# Searching for Trail Buddy



## WickedNag (Sep 7, 2010)

I would post on Craigs list and look for facebook groups in your area if you don't find anyone from here.


----------



## LauraG2 (Oct 12, 2012)

Thanks for the suggestion. I posted to craigs list already, but I'll check out facebook too.


----------



## kait18 (Oct 11, 2011)

why can't you be in jersey  good luck


----------



## gregNga (Nov 29, 2012)

Wish you were closer to us as well !! We usually have to take time about riding and leading to get our riders out of the yard !! We are blessed in this area to have so much USFS land to ride !!


----------



## BornToRun (Sep 18, 2011)

You wanna fly out to Ontario? :lol:


----------



## gunslinger (Sep 17, 2011)

Here's a saddle club near you:

Home Page

Just a quick google search of Lexington SC saddle clubs turned this one up.

Maybe this is a good place to start looking?


----------



## Speed Racer (Oct 21, 2009)

Too bad you're not in Lexington, VA. That's just down the road a piece from me.


----------



## LauraG2 (Oct 12, 2012)

Thanks for all the suggestions. I just bought a TB mare from the track so I'll have plenty to keep me busy for a while.


----------



## QOS (Dec 8, 2008)

If you move to southeast Texas you can ride with us!
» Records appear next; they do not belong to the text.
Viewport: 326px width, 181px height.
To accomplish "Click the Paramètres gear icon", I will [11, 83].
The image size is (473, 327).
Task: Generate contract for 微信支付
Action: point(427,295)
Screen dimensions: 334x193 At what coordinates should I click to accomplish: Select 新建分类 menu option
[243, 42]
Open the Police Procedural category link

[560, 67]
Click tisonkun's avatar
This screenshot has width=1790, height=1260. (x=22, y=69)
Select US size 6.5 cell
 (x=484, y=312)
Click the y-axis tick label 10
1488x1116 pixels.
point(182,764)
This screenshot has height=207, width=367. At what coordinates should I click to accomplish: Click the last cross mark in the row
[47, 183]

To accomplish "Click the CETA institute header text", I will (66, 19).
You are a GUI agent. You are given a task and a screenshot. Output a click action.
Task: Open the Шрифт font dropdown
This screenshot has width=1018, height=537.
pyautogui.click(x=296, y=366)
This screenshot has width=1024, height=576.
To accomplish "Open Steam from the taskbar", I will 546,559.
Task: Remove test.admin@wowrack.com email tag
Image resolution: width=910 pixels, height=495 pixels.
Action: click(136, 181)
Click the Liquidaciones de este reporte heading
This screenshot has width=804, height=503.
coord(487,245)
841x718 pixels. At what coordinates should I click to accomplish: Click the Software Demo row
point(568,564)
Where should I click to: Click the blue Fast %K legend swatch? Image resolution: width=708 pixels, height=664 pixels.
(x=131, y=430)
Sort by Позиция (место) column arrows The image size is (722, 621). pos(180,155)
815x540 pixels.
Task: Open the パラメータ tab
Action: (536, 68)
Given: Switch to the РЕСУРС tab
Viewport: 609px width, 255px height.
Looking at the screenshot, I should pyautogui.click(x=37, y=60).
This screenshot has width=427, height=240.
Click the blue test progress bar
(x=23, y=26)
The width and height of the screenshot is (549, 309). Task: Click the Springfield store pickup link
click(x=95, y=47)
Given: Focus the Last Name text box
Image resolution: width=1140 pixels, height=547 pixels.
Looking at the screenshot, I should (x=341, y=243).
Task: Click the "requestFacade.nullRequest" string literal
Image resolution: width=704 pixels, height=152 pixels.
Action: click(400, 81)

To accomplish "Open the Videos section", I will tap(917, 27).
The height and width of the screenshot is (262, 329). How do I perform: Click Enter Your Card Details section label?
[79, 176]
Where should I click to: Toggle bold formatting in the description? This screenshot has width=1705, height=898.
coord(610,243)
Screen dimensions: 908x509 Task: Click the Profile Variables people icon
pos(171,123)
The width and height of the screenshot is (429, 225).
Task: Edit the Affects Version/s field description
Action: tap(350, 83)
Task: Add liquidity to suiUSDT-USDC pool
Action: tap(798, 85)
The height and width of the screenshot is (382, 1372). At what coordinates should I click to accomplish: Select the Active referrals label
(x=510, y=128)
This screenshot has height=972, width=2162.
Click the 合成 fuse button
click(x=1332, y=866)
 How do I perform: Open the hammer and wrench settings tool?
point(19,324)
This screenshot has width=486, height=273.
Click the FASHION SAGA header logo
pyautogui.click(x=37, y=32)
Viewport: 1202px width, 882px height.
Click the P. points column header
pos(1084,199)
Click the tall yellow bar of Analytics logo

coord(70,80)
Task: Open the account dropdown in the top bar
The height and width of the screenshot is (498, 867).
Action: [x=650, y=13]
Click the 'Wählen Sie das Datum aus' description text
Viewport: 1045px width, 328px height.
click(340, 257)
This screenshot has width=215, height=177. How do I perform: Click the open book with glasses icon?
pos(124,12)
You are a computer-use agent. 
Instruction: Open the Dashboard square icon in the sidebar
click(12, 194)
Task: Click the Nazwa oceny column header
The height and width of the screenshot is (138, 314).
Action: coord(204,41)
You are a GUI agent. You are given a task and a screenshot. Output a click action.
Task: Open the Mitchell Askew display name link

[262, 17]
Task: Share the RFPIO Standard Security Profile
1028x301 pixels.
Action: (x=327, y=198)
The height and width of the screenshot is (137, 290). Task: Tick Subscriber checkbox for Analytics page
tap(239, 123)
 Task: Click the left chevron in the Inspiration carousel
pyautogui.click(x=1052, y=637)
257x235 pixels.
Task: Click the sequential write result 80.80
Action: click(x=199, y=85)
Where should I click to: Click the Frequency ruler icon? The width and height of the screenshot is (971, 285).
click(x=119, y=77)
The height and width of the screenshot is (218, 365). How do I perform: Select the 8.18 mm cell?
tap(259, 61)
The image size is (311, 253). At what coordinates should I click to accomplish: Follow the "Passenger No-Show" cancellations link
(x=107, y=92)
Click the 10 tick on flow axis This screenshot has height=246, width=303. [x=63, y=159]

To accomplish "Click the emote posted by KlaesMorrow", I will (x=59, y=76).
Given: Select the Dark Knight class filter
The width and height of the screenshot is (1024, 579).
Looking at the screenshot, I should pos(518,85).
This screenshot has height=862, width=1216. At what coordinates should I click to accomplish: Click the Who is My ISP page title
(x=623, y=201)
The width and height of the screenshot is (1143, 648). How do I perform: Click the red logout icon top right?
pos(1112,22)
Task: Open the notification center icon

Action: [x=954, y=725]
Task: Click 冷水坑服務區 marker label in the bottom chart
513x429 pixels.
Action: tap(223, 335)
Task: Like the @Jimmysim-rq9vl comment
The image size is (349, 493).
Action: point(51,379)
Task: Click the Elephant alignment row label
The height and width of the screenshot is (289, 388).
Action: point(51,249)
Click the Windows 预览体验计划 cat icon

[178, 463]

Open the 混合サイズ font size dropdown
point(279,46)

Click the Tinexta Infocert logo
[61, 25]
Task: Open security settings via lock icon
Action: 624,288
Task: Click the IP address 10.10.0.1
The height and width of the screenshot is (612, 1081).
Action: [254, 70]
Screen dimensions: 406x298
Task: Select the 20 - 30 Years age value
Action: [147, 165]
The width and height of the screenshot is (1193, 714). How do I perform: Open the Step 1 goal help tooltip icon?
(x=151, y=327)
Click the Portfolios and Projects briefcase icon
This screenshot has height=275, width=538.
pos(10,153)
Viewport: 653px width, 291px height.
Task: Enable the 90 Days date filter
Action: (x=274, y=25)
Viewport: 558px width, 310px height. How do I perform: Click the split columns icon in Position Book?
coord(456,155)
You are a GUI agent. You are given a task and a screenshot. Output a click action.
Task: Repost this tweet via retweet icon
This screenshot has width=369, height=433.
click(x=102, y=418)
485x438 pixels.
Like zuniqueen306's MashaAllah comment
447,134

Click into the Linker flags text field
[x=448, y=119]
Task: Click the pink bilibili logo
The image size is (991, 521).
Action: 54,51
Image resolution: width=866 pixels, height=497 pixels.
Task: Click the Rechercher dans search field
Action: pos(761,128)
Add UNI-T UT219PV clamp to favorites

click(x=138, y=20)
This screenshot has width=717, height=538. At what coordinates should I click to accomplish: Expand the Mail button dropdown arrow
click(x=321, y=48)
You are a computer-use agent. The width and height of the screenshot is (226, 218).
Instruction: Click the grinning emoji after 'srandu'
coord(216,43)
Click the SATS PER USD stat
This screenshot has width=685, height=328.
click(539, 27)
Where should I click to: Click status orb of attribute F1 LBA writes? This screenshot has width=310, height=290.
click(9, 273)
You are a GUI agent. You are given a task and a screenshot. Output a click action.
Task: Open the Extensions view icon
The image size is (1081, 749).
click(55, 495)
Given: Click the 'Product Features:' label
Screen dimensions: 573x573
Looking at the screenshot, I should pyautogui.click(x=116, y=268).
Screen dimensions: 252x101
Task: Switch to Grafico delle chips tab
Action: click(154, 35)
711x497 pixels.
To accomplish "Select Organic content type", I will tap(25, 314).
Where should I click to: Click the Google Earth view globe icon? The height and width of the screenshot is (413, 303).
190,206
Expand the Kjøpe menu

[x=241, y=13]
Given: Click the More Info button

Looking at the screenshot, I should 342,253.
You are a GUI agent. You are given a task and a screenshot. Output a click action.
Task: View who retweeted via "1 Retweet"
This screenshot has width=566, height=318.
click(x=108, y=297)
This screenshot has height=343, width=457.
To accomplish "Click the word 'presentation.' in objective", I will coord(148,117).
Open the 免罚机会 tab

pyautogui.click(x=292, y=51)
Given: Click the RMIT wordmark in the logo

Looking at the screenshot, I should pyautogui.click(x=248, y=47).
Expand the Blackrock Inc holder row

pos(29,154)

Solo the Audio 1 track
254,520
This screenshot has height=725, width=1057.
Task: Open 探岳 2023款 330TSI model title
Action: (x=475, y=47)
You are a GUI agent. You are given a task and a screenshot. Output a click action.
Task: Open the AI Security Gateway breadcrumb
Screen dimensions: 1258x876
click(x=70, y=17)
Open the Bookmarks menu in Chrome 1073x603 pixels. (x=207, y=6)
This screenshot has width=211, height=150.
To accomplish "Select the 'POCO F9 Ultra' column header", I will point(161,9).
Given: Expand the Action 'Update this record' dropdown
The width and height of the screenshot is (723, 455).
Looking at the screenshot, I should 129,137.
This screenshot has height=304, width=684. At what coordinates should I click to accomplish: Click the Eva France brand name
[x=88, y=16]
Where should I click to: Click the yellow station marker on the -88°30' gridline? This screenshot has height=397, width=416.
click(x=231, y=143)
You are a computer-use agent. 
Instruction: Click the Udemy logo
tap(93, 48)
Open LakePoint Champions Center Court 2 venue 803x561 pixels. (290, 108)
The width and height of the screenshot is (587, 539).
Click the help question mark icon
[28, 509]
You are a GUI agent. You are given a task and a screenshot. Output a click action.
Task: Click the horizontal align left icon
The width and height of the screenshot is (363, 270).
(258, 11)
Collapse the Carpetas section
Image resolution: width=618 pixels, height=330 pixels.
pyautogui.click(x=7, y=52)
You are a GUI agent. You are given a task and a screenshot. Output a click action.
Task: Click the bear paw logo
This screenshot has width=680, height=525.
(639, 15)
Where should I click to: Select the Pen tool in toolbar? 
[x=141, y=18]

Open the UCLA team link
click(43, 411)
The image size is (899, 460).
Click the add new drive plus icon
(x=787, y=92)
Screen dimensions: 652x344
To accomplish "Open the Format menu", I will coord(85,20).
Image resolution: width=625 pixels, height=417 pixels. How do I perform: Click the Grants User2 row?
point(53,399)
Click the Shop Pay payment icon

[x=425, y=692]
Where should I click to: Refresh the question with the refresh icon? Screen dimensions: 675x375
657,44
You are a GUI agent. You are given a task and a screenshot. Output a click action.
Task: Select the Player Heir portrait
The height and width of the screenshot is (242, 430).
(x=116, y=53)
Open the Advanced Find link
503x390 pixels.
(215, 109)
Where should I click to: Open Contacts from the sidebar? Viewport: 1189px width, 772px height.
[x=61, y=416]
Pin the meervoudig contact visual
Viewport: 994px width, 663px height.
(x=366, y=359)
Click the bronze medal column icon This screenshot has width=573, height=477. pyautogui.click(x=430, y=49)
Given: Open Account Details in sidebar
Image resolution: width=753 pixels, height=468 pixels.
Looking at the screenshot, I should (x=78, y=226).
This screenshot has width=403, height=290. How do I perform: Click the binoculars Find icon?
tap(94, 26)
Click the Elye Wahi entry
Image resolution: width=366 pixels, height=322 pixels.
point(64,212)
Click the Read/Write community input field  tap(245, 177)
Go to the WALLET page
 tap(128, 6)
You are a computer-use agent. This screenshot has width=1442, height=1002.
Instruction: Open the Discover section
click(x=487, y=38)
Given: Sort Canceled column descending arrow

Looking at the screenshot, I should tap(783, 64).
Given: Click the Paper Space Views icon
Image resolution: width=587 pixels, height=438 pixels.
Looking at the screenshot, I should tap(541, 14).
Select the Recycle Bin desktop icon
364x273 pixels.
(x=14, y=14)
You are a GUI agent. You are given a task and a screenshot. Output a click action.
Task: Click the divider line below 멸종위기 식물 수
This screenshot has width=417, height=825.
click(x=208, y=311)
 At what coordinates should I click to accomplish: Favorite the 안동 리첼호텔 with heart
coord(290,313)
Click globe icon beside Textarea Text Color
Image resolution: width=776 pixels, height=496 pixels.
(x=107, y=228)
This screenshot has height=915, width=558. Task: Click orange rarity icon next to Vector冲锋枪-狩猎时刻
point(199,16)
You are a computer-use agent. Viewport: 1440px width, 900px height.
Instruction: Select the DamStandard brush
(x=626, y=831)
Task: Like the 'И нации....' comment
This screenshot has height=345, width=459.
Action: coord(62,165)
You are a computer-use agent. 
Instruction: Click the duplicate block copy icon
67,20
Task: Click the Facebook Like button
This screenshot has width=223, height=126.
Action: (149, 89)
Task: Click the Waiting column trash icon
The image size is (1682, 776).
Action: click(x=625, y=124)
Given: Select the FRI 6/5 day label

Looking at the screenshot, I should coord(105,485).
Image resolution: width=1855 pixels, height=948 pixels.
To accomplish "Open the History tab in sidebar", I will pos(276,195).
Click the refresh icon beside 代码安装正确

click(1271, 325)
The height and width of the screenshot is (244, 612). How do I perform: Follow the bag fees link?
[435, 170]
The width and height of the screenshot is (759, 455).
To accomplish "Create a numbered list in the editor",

Good luck with your new horse and welcome to the forum


----------



## gunslinger (Sep 17, 2011)

*"Midlands Saddle Club meets on the 1st Thursday of every month** starting at 7:30PM** with the exception of the month of July at
Ryans Grill, Buffet and Bakery, HWY 378 (Sunset Blvd.)
Lexington, South Carolina.

We invite all to come, enjoy the buffet and socialize with our members and other guests before the meeting."

Sounds like the most you have to lose is the price of a steak....the first Thursday isn't that far away why don't you go and see what comes of it?

Oh yea, congratulation on the TB! I hope you enjoy her as much as I enjoy my mare.


*


----------